TASK DESCRIPTION:
Copy the data word for word from its first line through the line containing "center [143, 346].", with both of those lines included.

LISTED ENTRIES:
+++

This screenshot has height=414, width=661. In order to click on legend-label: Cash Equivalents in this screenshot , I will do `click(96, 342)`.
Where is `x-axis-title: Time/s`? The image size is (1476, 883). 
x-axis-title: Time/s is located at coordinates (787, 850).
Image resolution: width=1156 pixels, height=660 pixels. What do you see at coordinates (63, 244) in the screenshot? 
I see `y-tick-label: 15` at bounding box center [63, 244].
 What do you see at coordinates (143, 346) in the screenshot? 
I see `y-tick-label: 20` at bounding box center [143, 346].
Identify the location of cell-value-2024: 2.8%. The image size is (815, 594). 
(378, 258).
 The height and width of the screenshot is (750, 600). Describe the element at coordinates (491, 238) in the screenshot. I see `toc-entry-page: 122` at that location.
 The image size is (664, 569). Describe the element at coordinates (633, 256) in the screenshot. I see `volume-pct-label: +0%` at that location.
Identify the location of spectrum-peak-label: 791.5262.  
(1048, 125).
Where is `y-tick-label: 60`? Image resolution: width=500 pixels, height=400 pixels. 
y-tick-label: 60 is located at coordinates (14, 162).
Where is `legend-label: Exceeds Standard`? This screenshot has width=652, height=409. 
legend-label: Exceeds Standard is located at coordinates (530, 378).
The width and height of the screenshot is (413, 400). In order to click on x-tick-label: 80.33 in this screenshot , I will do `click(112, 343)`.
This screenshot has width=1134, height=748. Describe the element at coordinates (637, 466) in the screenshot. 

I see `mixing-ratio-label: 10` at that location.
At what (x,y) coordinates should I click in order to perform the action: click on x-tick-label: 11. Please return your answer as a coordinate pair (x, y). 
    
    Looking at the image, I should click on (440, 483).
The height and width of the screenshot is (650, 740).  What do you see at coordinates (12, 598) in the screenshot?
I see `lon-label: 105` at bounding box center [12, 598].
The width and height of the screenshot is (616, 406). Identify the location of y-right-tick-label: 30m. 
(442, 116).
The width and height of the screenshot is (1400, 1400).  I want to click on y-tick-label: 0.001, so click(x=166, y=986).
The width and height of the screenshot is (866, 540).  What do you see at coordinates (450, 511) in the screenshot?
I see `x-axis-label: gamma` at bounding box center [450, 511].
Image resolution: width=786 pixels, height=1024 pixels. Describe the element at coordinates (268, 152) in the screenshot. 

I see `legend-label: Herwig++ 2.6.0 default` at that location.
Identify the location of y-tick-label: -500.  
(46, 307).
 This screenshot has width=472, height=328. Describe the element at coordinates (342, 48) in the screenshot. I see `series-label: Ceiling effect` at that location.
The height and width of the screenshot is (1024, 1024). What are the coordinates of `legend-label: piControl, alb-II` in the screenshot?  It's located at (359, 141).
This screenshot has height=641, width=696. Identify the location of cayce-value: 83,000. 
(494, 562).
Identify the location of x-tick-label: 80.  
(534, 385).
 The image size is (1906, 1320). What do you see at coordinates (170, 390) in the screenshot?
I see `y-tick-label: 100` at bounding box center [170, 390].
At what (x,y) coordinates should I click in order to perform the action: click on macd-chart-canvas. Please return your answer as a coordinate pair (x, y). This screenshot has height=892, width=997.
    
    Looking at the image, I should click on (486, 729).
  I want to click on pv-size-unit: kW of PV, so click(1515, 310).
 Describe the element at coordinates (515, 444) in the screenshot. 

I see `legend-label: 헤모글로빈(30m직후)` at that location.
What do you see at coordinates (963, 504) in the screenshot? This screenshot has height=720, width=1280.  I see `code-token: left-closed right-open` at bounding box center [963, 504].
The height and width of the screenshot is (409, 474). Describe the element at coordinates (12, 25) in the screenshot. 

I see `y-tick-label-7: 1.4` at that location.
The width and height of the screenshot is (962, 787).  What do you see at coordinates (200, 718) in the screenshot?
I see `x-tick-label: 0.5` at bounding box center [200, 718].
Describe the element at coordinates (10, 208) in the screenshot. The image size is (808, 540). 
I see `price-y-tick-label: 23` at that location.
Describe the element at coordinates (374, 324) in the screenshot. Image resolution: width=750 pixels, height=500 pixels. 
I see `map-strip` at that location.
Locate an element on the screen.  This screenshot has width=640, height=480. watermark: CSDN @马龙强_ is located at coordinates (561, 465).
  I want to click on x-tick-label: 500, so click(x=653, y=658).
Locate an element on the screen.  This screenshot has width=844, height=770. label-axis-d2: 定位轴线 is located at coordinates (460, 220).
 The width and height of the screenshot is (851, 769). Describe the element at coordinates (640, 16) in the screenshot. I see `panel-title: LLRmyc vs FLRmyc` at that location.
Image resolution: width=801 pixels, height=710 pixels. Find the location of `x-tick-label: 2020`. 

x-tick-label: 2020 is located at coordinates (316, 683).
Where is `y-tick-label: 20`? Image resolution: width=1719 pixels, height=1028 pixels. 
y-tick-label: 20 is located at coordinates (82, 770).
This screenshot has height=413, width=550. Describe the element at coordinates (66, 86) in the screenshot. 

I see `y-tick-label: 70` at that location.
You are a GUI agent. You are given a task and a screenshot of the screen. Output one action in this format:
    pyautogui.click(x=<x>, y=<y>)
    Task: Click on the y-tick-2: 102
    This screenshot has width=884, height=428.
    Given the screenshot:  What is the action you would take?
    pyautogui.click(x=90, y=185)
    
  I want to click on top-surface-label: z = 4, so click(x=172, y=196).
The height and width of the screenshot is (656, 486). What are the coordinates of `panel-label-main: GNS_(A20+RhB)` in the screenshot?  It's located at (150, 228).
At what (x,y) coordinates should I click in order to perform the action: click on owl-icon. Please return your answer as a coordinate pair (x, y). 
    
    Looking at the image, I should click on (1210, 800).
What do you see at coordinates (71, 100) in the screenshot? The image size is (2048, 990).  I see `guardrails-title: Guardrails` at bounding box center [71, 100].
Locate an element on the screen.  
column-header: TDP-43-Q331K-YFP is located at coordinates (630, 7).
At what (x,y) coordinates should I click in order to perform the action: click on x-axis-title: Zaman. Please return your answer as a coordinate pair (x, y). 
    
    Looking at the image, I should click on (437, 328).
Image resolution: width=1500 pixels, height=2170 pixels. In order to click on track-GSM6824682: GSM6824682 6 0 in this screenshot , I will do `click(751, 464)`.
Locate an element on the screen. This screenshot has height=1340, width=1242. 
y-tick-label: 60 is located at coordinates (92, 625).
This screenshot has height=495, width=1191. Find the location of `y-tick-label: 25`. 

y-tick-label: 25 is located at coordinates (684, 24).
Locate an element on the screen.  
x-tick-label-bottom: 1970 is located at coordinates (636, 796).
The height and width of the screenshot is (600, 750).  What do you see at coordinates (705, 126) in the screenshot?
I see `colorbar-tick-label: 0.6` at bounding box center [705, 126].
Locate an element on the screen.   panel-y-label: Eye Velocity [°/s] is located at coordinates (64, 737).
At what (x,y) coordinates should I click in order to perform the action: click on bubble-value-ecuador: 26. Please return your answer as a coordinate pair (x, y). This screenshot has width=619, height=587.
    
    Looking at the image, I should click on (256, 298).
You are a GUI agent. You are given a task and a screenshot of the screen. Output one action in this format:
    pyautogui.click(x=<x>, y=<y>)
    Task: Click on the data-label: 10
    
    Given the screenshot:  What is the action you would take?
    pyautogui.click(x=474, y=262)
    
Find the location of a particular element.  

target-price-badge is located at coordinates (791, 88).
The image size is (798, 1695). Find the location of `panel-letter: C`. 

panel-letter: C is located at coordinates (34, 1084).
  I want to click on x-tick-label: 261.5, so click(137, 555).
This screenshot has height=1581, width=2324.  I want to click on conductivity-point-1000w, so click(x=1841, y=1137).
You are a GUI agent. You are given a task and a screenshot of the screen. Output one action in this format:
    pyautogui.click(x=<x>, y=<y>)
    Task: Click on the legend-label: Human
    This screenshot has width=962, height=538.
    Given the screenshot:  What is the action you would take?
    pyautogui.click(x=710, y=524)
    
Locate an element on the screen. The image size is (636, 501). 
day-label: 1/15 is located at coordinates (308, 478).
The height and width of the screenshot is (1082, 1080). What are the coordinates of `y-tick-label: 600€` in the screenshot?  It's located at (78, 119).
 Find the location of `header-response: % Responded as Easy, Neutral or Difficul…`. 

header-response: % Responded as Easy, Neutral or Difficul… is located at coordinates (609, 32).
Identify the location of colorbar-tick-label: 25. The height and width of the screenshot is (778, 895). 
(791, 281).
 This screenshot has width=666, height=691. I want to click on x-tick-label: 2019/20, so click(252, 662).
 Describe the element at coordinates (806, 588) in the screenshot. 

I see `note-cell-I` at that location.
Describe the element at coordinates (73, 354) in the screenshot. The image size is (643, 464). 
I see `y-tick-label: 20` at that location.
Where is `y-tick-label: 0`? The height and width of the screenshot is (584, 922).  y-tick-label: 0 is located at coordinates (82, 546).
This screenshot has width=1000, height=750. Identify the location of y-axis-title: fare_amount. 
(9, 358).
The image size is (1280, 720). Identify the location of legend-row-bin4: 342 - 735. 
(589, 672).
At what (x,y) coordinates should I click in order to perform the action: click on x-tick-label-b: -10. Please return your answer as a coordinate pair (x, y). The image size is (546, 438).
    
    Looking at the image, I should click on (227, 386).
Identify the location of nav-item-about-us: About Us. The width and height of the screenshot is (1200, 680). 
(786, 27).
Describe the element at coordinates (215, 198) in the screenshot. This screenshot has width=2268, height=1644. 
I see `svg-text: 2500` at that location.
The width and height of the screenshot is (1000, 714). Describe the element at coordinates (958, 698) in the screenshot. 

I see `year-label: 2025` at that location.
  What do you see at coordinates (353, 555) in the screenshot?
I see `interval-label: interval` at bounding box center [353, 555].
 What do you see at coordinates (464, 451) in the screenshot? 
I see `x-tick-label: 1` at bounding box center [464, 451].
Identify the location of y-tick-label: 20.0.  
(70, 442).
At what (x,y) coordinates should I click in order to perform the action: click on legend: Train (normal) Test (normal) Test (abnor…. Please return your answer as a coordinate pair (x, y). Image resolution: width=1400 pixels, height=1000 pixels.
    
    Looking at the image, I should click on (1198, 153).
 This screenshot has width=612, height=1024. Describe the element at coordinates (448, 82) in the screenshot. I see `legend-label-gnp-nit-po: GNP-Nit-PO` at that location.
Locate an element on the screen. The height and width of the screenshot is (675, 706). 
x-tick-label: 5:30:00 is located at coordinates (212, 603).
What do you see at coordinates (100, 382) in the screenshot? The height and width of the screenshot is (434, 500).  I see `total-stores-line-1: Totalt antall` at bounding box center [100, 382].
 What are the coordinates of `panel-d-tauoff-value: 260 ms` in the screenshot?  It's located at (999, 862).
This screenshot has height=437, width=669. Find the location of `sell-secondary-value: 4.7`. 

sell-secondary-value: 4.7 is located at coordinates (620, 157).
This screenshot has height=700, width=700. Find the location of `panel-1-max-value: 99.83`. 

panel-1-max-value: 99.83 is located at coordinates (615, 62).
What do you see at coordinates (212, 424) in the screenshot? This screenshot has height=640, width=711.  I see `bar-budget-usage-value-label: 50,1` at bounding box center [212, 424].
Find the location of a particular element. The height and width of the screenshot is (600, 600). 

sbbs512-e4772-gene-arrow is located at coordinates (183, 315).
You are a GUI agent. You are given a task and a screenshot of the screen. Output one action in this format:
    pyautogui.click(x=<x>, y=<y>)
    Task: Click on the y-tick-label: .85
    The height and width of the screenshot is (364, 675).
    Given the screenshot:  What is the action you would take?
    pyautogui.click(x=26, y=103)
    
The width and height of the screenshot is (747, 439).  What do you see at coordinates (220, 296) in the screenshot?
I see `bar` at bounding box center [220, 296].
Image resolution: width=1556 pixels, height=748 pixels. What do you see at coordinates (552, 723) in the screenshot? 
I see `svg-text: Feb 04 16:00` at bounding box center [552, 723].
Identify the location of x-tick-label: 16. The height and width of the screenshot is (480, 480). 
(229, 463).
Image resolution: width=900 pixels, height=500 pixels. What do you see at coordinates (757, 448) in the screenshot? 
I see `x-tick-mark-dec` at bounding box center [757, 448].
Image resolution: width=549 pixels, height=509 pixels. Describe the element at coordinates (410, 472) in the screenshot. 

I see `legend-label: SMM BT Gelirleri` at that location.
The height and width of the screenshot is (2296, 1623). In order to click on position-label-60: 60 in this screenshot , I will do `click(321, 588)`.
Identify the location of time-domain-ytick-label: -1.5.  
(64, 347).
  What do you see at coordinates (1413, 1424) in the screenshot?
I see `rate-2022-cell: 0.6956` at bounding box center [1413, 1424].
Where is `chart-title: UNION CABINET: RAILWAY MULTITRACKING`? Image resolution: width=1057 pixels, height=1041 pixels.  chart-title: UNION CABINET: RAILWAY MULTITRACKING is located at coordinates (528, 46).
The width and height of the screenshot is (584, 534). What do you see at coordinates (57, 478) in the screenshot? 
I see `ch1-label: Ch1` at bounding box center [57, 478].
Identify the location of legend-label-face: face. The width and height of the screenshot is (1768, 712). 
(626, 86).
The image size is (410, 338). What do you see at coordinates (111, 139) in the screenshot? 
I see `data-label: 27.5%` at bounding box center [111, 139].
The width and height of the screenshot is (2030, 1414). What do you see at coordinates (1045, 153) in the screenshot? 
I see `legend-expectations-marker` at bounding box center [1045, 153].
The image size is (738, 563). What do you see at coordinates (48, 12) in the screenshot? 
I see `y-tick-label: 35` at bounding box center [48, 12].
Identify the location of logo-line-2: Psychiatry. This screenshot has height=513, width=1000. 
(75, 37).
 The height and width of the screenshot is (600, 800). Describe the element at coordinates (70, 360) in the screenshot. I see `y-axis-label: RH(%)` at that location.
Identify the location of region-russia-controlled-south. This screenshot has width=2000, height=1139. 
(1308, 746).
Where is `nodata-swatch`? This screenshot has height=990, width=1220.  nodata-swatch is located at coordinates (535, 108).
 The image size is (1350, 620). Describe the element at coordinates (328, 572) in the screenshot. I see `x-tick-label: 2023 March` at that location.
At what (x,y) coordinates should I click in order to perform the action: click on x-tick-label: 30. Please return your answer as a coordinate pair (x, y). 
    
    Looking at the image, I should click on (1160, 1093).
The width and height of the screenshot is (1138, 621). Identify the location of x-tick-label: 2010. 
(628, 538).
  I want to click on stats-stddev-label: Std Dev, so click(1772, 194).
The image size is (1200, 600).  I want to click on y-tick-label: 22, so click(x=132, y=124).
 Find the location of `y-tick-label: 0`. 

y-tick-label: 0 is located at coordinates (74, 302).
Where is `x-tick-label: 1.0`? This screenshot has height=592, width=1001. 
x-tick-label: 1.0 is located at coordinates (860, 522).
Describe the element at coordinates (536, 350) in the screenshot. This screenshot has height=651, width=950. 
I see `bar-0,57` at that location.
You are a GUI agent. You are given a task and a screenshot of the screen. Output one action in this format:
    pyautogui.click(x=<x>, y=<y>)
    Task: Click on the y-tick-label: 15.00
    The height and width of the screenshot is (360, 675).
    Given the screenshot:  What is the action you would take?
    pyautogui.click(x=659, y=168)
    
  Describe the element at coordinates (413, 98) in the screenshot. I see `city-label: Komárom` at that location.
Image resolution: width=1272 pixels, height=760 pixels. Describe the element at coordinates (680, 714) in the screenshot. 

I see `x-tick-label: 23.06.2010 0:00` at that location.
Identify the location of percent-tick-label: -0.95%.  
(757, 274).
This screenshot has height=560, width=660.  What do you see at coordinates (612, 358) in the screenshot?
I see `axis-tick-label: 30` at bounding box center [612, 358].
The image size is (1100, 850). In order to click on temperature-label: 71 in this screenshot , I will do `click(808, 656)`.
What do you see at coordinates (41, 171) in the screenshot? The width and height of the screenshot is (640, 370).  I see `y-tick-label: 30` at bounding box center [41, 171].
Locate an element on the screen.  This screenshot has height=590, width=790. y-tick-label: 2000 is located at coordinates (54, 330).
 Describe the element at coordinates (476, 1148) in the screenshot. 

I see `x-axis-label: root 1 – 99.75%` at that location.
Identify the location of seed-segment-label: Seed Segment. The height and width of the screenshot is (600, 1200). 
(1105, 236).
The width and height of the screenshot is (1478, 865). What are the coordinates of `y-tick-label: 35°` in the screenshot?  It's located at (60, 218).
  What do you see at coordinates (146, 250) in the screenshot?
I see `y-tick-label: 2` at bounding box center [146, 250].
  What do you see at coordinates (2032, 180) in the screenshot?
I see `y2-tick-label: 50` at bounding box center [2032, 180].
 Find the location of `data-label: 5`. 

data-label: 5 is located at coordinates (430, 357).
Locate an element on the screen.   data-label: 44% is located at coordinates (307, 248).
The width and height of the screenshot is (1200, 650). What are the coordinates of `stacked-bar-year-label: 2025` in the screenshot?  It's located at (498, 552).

+++

COMPLETED TASK:
This screenshot has height=414, width=661. In order to click on legend-label: Cash Equivalents in this screenshot , I will do `click(96, 342)`.
Where is `x-axis-title: Time/s`? The image size is (1476, 883). 
x-axis-title: Time/s is located at coordinates (787, 850).
Image resolution: width=1156 pixels, height=660 pixels. What do you see at coordinates (63, 244) in the screenshot? 
I see `y-tick-label: 15` at bounding box center [63, 244].
 What do you see at coordinates (143, 346) in the screenshot? 
I see `y-tick-label: 20` at bounding box center [143, 346].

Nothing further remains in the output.